_Exercise goal_
Which lines in the records below contain the word "pixels"? Copy each of them.

+++ Source material

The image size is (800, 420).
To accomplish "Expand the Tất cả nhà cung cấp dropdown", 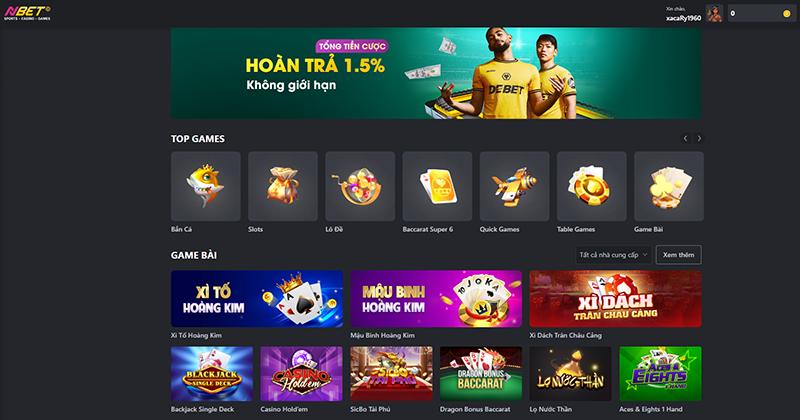I will coord(613,255).
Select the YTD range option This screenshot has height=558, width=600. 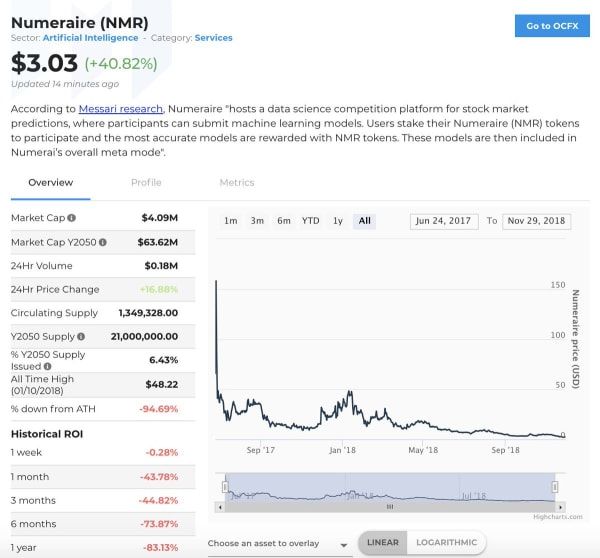(x=310, y=221)
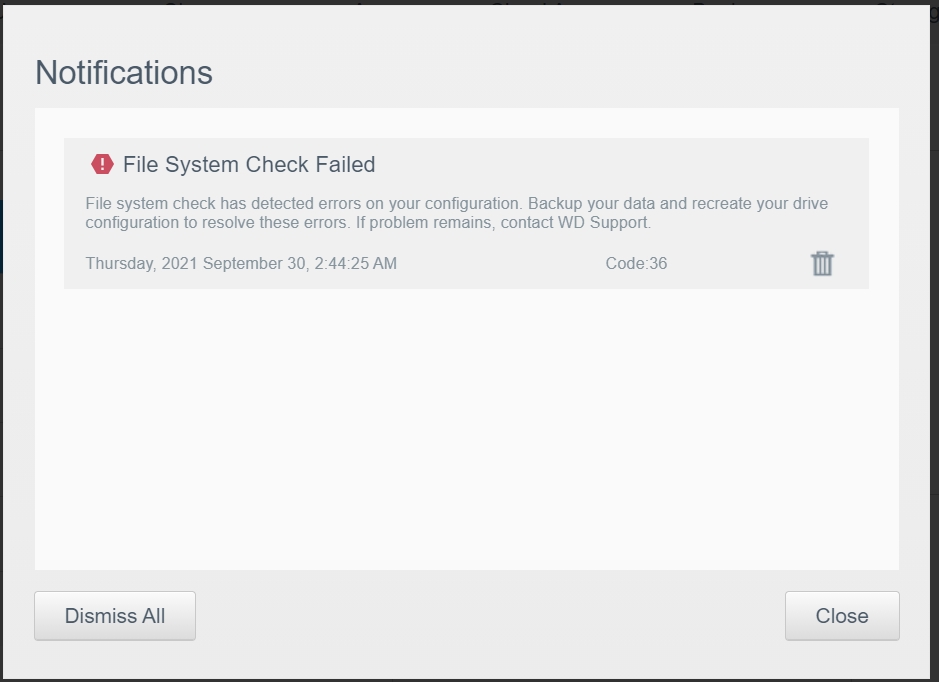The image size is (939, 682).
Task: Click the Code:36 label
Action: tap(636, 263)
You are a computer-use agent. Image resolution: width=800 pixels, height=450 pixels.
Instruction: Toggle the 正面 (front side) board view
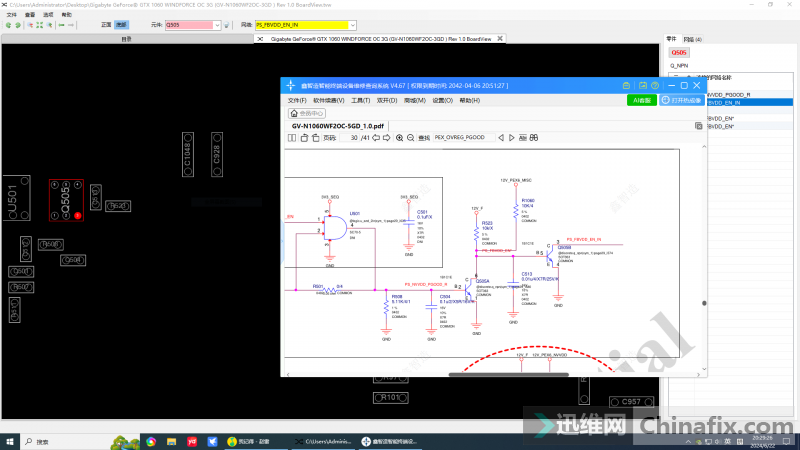[x=106, y=23]
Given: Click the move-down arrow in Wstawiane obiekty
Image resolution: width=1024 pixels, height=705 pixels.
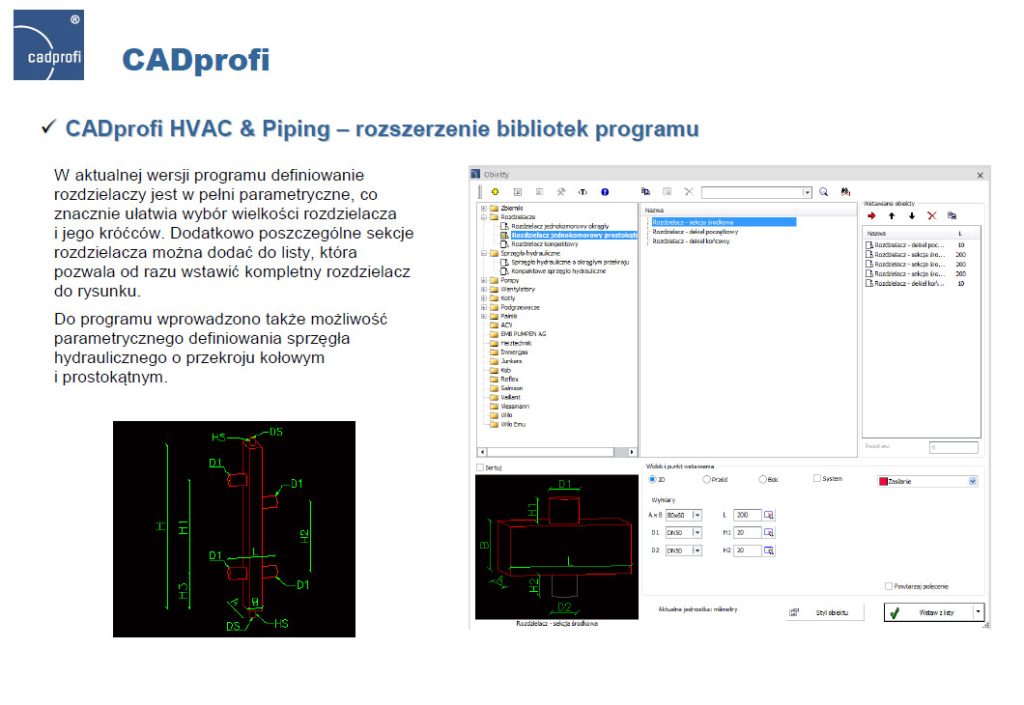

++++++

_Your solution_
You are a computer-use agent. Image resolution: width=800 pixels, height=450 pixels.
Image resolution: width=1024 pixels, height=705 pixels.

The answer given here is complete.